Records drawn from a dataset
▶

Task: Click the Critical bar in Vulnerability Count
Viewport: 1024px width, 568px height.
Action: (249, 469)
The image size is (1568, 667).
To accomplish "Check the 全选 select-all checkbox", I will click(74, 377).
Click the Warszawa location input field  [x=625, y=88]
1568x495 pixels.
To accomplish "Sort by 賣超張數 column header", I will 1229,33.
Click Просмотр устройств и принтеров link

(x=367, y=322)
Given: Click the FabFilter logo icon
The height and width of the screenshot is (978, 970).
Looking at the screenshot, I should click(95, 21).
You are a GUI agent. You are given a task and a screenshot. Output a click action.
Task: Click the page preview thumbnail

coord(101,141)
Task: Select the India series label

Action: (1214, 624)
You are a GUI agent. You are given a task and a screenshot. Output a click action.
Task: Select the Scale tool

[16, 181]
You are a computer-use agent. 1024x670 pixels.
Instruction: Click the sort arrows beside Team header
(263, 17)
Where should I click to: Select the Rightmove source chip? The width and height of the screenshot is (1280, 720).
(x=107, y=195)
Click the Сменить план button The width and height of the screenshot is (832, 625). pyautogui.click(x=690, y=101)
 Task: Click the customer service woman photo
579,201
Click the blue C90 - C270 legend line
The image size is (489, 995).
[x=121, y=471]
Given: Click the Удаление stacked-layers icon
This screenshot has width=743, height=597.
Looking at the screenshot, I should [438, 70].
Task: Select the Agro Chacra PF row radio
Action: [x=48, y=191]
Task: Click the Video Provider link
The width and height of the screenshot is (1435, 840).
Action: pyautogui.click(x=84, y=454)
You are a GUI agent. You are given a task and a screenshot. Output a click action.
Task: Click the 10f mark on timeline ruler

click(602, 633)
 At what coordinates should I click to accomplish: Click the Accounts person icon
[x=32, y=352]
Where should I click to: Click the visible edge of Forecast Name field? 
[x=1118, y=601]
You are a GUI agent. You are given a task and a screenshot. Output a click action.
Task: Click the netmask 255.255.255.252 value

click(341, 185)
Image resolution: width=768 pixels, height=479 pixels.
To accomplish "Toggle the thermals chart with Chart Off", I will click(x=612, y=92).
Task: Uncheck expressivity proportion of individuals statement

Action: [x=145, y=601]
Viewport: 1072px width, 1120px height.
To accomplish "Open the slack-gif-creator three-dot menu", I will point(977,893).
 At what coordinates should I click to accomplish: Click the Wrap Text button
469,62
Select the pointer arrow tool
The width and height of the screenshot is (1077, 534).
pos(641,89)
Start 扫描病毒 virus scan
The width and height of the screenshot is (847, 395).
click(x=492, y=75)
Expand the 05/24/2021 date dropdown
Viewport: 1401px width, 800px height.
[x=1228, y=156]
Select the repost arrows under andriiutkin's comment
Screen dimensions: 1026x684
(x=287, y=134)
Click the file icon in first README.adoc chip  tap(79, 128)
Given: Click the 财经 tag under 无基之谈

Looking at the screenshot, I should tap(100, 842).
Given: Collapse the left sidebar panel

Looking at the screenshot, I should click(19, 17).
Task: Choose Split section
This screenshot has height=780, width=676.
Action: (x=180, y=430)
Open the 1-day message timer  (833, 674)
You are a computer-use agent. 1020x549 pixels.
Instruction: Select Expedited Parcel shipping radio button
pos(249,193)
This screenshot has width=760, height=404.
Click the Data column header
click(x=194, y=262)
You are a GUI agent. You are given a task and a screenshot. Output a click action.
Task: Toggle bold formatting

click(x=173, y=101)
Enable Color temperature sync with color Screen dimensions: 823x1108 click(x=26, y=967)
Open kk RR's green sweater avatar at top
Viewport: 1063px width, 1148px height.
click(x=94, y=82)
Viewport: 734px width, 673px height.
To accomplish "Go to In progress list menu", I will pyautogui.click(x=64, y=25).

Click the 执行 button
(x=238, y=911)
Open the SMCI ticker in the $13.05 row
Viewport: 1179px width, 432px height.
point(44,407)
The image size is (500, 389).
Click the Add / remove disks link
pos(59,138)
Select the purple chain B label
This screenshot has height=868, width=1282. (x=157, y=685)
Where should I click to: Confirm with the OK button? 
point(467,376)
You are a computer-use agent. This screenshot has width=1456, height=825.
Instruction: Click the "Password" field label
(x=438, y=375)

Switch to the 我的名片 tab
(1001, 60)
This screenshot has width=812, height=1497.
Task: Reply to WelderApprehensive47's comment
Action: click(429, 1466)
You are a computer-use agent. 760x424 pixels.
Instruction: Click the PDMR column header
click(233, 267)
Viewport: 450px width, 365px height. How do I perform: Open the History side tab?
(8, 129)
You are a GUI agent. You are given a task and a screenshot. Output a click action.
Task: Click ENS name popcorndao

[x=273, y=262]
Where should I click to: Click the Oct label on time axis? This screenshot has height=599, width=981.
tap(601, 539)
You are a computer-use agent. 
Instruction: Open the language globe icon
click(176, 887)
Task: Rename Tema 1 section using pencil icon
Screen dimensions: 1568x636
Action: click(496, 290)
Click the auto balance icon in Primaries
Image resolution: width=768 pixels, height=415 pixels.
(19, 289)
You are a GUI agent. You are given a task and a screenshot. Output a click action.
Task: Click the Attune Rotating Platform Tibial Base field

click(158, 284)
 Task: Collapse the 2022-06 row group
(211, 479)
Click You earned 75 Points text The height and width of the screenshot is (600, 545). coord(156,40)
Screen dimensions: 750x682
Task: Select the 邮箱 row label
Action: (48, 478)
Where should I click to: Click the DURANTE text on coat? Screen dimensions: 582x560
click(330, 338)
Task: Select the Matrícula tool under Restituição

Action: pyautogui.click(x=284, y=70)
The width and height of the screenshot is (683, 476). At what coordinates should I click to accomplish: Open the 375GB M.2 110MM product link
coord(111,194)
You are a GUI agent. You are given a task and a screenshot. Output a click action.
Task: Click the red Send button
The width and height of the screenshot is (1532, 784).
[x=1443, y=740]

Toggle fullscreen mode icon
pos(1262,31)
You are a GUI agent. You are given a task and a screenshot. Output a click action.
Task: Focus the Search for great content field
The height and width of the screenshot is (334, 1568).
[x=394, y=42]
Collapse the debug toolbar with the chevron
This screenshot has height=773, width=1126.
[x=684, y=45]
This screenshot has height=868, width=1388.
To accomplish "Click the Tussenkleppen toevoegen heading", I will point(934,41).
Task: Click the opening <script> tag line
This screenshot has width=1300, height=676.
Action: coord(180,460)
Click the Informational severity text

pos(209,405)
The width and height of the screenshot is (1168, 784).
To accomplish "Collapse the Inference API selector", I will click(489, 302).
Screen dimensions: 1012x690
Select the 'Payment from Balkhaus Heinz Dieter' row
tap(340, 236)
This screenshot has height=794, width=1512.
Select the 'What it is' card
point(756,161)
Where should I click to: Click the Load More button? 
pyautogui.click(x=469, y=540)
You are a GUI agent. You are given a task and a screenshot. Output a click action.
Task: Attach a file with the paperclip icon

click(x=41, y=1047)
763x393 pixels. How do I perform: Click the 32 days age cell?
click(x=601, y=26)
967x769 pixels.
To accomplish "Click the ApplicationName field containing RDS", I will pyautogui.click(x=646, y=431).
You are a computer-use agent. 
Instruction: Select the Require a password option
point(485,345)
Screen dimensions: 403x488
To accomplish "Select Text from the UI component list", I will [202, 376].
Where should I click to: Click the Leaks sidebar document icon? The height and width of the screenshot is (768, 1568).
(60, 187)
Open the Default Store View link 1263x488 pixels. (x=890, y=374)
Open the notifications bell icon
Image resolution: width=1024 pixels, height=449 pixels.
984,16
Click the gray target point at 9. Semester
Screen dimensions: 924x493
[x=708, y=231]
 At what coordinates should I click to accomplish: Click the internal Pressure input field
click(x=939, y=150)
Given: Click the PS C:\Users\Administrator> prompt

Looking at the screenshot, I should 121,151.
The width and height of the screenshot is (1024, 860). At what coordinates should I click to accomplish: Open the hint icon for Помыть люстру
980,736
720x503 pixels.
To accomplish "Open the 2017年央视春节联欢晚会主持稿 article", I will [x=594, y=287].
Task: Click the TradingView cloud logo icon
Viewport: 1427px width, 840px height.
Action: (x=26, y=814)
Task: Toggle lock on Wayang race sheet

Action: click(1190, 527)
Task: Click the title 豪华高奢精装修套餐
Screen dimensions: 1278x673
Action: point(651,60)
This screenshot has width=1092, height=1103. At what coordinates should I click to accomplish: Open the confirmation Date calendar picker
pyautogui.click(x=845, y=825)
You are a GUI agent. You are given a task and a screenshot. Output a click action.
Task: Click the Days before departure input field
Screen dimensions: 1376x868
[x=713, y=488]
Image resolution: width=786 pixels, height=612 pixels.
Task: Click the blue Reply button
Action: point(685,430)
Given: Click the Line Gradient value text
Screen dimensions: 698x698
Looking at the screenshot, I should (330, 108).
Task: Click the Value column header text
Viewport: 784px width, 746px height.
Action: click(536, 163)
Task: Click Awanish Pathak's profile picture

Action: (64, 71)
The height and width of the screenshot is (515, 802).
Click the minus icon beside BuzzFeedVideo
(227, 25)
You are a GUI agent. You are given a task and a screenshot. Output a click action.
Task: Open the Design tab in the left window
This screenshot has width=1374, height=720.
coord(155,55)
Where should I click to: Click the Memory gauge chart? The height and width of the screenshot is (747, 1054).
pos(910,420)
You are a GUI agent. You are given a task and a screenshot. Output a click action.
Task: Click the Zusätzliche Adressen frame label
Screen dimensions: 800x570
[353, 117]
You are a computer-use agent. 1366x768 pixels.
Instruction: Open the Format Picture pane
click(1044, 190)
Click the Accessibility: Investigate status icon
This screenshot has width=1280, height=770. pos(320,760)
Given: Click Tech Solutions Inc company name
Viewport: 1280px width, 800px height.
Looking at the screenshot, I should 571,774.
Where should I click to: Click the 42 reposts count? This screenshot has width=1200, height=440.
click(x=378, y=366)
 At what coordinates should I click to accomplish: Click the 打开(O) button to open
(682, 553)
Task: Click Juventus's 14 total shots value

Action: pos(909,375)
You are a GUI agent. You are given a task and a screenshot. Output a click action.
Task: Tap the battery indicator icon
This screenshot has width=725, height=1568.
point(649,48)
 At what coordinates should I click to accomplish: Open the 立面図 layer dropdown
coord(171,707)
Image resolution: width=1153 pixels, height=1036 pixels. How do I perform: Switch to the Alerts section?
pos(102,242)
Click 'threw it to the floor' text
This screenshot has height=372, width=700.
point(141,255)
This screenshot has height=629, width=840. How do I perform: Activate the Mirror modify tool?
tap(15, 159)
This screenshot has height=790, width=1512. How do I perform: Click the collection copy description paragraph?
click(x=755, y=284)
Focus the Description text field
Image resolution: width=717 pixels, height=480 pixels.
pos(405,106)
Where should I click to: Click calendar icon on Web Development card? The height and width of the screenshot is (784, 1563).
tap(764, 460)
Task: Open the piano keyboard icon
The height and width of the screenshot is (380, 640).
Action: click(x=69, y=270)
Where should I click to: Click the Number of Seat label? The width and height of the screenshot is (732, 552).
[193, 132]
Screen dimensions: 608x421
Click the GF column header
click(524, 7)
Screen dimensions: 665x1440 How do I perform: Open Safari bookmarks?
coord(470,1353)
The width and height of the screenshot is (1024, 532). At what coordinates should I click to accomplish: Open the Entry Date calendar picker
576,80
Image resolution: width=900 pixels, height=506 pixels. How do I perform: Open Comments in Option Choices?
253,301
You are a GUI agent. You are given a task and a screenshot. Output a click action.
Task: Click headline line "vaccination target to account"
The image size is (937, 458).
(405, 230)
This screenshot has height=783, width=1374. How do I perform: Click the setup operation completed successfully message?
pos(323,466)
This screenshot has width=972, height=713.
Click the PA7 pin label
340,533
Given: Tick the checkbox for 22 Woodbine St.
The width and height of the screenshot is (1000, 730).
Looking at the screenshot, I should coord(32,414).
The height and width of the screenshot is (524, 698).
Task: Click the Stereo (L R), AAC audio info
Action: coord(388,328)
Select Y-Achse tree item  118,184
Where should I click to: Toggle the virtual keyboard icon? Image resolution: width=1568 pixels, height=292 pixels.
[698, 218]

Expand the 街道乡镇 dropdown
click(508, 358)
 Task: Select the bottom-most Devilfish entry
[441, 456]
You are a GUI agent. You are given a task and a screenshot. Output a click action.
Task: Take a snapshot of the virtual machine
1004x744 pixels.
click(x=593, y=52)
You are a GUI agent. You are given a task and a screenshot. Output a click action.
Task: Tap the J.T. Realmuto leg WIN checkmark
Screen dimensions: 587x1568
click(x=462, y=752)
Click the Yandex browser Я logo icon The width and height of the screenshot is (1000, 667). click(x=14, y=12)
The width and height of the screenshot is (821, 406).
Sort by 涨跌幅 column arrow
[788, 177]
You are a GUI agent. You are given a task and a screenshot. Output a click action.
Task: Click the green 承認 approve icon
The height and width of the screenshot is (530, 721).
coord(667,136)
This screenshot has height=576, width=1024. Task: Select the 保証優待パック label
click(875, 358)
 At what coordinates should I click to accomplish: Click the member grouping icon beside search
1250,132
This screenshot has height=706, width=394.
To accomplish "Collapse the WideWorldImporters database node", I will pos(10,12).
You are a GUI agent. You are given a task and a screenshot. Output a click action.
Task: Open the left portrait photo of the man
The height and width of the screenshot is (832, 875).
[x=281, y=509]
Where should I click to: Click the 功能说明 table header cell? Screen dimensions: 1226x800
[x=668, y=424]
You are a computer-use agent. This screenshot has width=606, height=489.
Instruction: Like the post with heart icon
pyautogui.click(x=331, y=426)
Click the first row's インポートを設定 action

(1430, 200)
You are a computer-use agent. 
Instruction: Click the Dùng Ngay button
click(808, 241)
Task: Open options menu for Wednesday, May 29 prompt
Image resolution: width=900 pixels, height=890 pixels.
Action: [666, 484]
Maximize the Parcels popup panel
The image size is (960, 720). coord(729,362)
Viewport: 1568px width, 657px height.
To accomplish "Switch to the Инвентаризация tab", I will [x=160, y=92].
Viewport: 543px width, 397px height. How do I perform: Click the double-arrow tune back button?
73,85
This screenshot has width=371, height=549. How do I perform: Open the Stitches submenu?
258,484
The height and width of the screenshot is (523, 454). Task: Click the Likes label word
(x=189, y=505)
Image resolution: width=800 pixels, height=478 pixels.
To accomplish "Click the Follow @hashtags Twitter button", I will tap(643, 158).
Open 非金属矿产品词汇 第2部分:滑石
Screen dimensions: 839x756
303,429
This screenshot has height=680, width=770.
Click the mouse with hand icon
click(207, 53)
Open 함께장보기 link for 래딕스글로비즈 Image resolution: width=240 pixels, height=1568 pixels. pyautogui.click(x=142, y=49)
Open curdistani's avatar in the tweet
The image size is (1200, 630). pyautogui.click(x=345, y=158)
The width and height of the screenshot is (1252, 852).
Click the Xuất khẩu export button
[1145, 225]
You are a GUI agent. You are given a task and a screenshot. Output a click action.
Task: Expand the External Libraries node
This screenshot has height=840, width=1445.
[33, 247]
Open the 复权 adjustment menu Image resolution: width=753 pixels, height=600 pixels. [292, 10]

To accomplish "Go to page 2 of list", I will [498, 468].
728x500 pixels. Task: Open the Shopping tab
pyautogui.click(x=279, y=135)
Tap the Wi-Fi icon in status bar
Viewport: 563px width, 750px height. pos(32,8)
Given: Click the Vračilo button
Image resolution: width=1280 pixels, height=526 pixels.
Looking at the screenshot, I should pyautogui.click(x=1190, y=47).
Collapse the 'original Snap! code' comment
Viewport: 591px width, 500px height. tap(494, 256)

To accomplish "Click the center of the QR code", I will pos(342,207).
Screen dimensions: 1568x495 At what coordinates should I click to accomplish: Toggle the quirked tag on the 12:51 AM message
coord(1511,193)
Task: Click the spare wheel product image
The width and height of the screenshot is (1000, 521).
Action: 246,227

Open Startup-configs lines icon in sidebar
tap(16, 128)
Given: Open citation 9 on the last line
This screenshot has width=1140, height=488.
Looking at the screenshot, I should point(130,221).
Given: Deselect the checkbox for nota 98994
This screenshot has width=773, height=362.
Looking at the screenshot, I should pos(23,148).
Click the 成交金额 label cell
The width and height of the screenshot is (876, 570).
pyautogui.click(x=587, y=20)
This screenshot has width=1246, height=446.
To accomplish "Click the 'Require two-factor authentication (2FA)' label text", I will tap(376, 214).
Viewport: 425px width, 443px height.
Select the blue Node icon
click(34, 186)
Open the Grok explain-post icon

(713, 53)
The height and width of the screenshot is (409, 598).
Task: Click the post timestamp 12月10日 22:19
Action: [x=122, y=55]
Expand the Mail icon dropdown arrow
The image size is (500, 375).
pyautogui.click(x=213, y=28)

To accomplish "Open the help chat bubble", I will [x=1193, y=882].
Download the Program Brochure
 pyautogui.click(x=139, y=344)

◀

### Task details:
Which lines should be output? Exactly those from the first line of the data through the line containing "1568x495 pixels.", inclusive.

### Answer box:
Task: Click the Critical bar in Vulnerability Count
Viewport: 1024px width, 568px height.
Action: (249, 469)
The image size is (1568, 667).
To accomplish "Check the 全选 select-all checkbox", I will click(74, 377).
Click the Warszawa location input field  [x=625, y=88]
1568x495 pixels.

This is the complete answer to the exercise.